Eine 150€ rolle fuer nen anfänger erstaustattung? Der tacklewahnsinn is echt krank. Nem 18 jährigen fahranfänger sag ich doch auch ned kauf nen mercedes statt nen fiat der hält länger...
Ich denke mit 100€ fuer rute und rolle (eher 60 fuer rolle und 40€ rute) hast du gute sachen! 50 fuer diverse kleinteile und dann reicht das erstmal locker

gesendet von meinem Sony Xperia Z


----------



## Purist (25. Januar 2014)

*AW: Anfänger sucht Erstausstattung*



Shortay schrieb:


> Eine 150€ rolle fuer nen anfänger erstaustattung?
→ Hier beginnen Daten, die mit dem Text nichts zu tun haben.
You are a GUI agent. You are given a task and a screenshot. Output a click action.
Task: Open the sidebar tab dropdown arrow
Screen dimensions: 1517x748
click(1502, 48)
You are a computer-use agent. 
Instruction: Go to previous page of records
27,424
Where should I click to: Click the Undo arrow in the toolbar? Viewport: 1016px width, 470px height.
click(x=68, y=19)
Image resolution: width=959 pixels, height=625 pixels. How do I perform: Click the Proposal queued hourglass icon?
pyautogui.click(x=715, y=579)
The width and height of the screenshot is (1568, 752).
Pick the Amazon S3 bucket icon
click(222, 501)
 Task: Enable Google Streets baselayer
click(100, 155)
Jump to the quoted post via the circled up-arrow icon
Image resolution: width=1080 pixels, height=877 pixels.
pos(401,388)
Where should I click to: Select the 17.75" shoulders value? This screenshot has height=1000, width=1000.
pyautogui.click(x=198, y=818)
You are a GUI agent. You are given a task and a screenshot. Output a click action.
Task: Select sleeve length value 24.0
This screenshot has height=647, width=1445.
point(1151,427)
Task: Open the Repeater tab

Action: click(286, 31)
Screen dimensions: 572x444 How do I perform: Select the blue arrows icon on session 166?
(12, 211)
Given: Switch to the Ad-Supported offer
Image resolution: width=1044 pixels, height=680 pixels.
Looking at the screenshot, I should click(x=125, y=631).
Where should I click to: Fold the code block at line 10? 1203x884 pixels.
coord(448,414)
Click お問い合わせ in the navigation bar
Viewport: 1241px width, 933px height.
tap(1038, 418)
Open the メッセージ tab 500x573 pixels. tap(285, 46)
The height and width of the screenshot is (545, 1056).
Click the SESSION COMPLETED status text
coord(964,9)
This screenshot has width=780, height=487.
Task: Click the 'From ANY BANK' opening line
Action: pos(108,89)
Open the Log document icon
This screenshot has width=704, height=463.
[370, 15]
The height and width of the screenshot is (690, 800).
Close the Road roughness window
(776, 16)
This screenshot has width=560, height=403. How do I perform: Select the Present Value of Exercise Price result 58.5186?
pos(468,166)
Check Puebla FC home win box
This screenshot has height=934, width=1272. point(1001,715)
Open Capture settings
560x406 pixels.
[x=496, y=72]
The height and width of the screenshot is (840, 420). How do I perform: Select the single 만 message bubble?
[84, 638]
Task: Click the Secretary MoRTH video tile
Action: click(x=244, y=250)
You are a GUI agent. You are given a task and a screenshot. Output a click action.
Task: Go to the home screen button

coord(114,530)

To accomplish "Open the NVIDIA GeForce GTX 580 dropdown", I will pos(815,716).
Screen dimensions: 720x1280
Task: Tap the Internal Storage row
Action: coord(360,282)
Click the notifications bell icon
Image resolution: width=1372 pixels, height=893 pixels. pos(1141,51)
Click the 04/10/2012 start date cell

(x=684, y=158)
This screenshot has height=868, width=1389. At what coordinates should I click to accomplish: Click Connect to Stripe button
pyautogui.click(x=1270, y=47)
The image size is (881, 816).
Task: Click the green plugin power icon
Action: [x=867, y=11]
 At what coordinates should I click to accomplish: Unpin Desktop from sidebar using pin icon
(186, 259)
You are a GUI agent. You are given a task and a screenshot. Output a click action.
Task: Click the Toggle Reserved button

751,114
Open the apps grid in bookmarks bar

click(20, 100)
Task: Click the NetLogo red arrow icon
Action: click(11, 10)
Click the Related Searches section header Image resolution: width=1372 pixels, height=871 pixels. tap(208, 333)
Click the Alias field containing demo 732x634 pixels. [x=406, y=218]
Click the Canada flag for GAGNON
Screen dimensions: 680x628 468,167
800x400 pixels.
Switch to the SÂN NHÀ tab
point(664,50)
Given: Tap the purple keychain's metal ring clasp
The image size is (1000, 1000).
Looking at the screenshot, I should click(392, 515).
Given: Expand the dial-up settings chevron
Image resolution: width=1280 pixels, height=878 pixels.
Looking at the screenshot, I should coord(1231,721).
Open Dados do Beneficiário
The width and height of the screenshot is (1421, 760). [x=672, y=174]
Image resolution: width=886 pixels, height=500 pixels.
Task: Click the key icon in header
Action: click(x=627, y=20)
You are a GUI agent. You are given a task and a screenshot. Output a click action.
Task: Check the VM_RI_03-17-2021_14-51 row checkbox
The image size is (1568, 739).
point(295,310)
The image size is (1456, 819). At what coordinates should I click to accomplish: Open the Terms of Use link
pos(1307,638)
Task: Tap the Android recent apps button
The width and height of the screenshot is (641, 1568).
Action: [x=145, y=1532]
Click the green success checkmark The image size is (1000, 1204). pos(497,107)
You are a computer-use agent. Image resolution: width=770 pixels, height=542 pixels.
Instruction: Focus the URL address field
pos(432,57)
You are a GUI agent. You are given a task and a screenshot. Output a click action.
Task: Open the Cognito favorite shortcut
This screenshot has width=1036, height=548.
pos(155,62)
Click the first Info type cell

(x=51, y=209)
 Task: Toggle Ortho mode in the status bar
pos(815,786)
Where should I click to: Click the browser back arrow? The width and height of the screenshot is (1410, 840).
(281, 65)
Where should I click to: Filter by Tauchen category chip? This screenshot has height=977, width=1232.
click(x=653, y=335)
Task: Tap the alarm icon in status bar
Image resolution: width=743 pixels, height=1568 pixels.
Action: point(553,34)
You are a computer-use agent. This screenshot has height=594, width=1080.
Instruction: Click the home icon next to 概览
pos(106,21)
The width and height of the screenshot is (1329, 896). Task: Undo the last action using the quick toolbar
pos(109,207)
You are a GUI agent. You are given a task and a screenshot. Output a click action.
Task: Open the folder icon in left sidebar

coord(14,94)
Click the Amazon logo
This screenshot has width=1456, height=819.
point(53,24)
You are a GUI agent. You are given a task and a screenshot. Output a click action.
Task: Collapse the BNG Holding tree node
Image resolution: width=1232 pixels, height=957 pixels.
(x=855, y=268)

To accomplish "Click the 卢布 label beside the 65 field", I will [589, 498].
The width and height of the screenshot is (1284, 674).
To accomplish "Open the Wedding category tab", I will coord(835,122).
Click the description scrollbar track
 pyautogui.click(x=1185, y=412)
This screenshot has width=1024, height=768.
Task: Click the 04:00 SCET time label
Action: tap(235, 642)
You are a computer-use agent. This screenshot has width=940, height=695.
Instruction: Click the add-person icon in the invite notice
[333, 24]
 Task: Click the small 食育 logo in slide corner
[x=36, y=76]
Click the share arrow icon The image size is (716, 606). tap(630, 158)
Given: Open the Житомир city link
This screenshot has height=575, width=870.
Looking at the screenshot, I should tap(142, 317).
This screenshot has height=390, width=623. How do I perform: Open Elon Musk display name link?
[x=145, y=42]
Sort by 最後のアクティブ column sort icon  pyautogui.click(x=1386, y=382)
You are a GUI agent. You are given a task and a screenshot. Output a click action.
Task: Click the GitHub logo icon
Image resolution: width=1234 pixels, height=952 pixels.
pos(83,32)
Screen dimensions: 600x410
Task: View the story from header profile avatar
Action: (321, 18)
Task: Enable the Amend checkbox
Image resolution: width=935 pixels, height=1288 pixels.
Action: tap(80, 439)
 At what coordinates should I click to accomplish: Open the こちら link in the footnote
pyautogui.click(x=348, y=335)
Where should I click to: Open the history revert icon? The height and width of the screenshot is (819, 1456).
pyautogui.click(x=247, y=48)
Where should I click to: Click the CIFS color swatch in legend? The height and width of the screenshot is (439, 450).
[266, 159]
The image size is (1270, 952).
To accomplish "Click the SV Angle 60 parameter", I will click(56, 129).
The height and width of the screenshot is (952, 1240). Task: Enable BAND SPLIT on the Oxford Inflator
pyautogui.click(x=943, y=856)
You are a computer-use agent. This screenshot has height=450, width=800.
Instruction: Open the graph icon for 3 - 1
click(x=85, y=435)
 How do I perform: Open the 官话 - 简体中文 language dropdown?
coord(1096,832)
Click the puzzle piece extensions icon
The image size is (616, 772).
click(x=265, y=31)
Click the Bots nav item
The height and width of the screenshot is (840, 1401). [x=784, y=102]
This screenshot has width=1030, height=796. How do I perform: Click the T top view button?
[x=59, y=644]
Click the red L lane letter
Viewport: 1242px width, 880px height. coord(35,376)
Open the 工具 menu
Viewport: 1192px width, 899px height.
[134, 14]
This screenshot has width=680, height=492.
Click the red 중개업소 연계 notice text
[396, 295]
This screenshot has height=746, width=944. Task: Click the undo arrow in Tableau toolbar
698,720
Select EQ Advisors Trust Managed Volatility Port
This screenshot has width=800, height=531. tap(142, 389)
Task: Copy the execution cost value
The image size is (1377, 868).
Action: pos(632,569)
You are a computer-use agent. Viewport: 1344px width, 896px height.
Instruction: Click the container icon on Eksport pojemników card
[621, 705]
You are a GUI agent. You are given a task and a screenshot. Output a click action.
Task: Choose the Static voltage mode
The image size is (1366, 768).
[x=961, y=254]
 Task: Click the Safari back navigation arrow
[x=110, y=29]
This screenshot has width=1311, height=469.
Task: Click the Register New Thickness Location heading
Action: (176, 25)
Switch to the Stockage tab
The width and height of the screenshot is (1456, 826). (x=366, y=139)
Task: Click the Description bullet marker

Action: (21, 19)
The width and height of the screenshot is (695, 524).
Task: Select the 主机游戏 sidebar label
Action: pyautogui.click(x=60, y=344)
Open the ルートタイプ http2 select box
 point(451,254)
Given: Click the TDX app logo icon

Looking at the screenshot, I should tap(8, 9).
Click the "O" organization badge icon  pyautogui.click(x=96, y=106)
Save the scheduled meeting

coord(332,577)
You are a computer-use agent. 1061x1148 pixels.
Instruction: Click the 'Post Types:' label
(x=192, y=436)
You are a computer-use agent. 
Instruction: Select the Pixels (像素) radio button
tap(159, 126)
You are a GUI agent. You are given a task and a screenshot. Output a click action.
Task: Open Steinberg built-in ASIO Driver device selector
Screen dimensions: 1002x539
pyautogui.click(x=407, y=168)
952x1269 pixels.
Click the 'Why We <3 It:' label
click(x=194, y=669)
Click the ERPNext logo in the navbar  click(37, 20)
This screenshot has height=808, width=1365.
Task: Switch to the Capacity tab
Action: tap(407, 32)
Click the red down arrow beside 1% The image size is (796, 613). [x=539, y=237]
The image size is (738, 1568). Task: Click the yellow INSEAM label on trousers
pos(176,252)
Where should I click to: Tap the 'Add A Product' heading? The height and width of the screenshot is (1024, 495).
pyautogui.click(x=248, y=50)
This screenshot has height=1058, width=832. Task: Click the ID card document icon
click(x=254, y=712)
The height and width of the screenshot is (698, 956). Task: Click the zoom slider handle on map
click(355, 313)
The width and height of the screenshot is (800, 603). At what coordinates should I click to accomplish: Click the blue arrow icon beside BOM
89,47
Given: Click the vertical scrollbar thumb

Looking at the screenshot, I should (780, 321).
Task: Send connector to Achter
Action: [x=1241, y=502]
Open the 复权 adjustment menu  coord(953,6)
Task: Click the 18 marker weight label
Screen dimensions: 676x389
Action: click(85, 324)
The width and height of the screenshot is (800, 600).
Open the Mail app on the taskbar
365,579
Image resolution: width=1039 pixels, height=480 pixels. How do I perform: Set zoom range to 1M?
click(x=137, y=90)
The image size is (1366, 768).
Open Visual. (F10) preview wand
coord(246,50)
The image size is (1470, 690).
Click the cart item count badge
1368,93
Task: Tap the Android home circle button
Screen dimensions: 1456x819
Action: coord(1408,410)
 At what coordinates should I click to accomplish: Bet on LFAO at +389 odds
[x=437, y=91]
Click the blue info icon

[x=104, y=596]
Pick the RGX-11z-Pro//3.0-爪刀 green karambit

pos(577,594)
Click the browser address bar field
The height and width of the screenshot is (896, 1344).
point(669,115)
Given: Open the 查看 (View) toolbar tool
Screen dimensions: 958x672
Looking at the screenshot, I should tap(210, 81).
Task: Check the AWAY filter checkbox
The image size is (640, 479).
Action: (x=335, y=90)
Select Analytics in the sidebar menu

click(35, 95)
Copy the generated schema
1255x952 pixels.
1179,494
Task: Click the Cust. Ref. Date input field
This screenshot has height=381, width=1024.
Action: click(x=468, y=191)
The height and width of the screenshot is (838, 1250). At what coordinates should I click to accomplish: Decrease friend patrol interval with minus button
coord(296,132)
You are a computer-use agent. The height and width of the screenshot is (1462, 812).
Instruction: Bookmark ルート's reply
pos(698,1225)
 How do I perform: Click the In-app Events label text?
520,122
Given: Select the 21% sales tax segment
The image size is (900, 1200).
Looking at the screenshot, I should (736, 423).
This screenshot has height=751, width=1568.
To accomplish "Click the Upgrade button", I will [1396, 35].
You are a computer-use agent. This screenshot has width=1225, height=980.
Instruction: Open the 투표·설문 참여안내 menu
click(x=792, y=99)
Der tacklewahnsinn is echt krank. Nem 18 jährigen fahranfänger sag ich doch auch ned kauf nen mercedes statt nen fiat der hält länger...
> Ich denke mit 100€ fuer rute und rolle (eher 60 fuer rolle und 40€ rute) hast du gute sachen! 50 fuer diverse kleinteile und dann reicht das erstmal locker



Ich halte es auch für daneben, für 150/160 Euro bekommt man zwei brauchbare Ruten (Sonderangebote beachten, für eine leichte Grund/Posenrute tut's auch eine Billigtele für 10-20€, den Rest in eine günstige Spinnrute stecken) und zwei langzeitstabile Rollen (die Penn Slammer kostet momentan 50 Euro nochwas). 

Nur mit den Kleinteilen für 50€ wird's, meiner Meinung nach, schon schwieriger, selbst wenn man sich auf das Notwendigste beschränkt. Vernünftige Schnur kostet, Stahlvorfächer (am besten selber bauen, ist billig und dauert nicht lange) Haken/Drillinge, ein paar Standard-Kunstköder, 2-3 Posen, Blei, Wirbel.. das wird eng, wenn man noch keinen Plan hat.


----------



## feko (25. Januar 2014)

*AW: Anfänger sucht Erstausstattung*

Das ist nicht daneben,sondern die Erfahrung vieler Jahre.
Leider hat mir damals keiner so gute Tipps gegeben.
Und ich mußte viel Lehrgeld zahlen.
Das hat nichts mit Tacklewahnsinn zu tun.
Soll er sich von mir aus ne Billigplasterolle kaufen,und am Main auf Karpfen fischen =)


----------



## Aalchris (26. Januar 2014)

*AW: Anfänger sucht Erstausstattung*

Ich denke auch das es keinen Sinn macht als Erstausrüstung direkt in Premiummarken zu investieren.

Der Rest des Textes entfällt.